Question

Use the Half Angle Formulas to find the exact value. You may have need of the Quotient, Reciprocal or Even / Odd Identities as well.$$\tan \left(\frac{7 \pi}{8}\right)$$

Answer

**step1** Understanding the Problem and Identifying the Formula

The problem asks for the exact value of $$\tan \left(\frac{7 \pi}{8}\right)$$ using the Half Angle Formulas. We need to choose an appropriate half-angle formula for tangent. A common and convenient form is:
$$\tan\left(\frac{\theta}{2}\right) = \frac{1 - \cos\theta}{\sin\theta}$$
Another useful form is:
$$\tan\left(\frac{\theta}{2}\right) = \frac{\sin\theta}{1 + \cos\theta}$$
We will use the first form for our calculation.
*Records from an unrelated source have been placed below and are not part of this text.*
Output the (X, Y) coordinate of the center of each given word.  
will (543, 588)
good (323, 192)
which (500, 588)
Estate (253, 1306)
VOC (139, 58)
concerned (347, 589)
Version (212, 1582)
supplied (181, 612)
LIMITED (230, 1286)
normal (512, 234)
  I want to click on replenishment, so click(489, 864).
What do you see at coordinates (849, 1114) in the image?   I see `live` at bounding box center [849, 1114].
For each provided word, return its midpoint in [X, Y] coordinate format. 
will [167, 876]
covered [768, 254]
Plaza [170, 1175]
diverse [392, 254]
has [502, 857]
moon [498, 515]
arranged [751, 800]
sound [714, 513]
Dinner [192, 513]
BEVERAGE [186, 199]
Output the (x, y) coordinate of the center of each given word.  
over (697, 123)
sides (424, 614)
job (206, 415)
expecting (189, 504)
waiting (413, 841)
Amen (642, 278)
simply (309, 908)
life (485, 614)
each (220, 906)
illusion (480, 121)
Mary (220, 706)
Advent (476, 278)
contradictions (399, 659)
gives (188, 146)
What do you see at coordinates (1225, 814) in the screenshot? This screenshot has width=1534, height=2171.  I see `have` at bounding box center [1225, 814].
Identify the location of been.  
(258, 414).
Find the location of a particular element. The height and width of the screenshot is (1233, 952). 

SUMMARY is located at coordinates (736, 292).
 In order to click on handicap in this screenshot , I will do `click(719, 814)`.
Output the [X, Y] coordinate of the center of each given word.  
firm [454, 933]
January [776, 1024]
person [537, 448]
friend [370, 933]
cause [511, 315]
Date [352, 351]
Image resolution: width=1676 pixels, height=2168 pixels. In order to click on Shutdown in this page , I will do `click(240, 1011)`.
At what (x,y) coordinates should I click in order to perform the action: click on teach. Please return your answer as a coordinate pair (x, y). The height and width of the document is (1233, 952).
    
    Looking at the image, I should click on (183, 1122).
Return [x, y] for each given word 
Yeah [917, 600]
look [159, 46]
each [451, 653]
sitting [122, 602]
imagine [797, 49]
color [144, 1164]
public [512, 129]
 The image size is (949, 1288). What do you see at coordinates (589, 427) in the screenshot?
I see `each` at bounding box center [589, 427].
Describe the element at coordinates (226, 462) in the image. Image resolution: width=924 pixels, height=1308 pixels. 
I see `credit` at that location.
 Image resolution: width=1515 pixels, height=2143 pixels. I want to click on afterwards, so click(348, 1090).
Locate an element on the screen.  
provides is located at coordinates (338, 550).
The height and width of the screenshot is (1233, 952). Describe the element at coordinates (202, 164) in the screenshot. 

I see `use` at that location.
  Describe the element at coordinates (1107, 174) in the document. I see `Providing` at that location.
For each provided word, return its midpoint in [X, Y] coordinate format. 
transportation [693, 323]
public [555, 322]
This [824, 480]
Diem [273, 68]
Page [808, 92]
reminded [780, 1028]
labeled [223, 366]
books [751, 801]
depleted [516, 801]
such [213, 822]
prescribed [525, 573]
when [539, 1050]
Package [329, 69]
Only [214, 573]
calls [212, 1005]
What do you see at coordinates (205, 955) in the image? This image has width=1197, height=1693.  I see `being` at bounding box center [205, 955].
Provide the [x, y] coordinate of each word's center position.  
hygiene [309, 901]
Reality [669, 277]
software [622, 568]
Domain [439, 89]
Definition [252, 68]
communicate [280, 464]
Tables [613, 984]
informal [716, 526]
**step2** Determining the Angle $$\theta$$

Given the expression $$\tan \left(\frac{7 \pi}{8}\right)$$, we identify that $$\frac{\theta}{2} = \frac{7 \pi}{8}$$. To find $$\theta$$, we multiply both sides by 2:
$$\theta = 2 \times \frac{7 \pi}{8} = \frac{14 \pi}{8} = \frac{7 \pi}{4}$$

**step3** Evaluating Sine and Cosine of $$\theta$$

Now we need to find the values of $$\sin\left(\frac{7 \pi}{4}\right)$$ and $$\cos\left(\frac{7 \pi}{4}\right)$$.
The angle $$\frac{7 \pi}{4}$$ is in the fourth quadrant ($$2\pi - \frac{\pi}{4} = \frac{7\pi}{4}$$). The reference angle is $$\frac{\pi}{4}$$.
In the fourth quadrant, cosine is positive and sine is negative.
$$\cos\left(\frac{7 \pi}{4}\right) = \cos\left(\frac{\pi}{4}\right) = \frac{\sqrt{2}}{2}$$
$$\sin\left(\frac{7 \pi}{4}\right) = -\sin\left(\frac{\pi}{4}\right) = -\frac{\sqrt{2}}{2}$$

**step4** Substituting Values into the Formula

Substitute the values of $$\sin\left(\frac{7 \pi}{4}\right)$$ and $$\cos\left(\frac{7 \pi}{4}\right)$$ into the chosen half-angle formula:
$$\tan\left(\frac{7 \pi}{8}\right) = \frac{1 - \cos\left(\frac{7 \pi}{4}\right)}{\sin\left(\frac{7 \pi}{4}\right)}$$
$$\tan\left(\frac{7 \pi}{8}\right) = \frac{1 - \frac{\sqrt{2}}{2}}{-\frac{\sqrt{2}}{2}}$$

**step5** Simplifying the Expression

To simplify the expression, first find a common denominator in the numerator:
$$\frac{1 - \frac{\sqrt{2}}{2}}{-\frac{\sqrt{2}}{2}} = \frac{\frac{2}{2} - \frac{\sqrt{2}}{2}}{-\frac{\sqrt{2}}{2}} = \frac{\frac{2 - \sqrt{2}}{2}}{-\frac{\sqrt{2}}{2}}$$
Now, we can cancel out the common denominator of 2 from the numerator and denominator:
$$ = \frac{2 - \sqrt{2}}{-\sqrt{2}}$$
To rationalize the denominator, multiply the numerator and the denominator by $$\sqrt{2}$$:
$$ = \frac{(2 - \sqrt{2}) \times \sqrt{2}}{-\sqrt{2} \times \sqrt{2}}$$
$$ = \frac{2\sqrt{2} - (\sqrt{2})^2}{-(\sqrt{2})^2}$$
$$ = \frac{2\sqrt{2} - 2}{-2}$$
Divide each term in the numerator by -2:
$$ = \frac{2\sqrt{2}}{-2} - \frac{2}{-2}$$
$$ = -\sqrt{2} - (-1)$$
$$ = -\sqrt{2} + 1$$
$$ = 1 - \sqrt{2}$$

**step6** Verifying the Sign

The angle $$\frac{7 \pi}{8}$$ is in the second quadrant because $$\frac{\pi}{2} < \frac{7 \pi}{8} < \pi$$. In the second quadrant, the tangent function is negative.
Our result is $$1 - \sqrt{2}$$. Since $$\sqrt{2} \approx 1.414$$, $$1 - \sqrt{2} \approx 1 - 1.414 = -0.414$$, which is indeed negative. This confirms our result is consistent with the quadrant of the angle.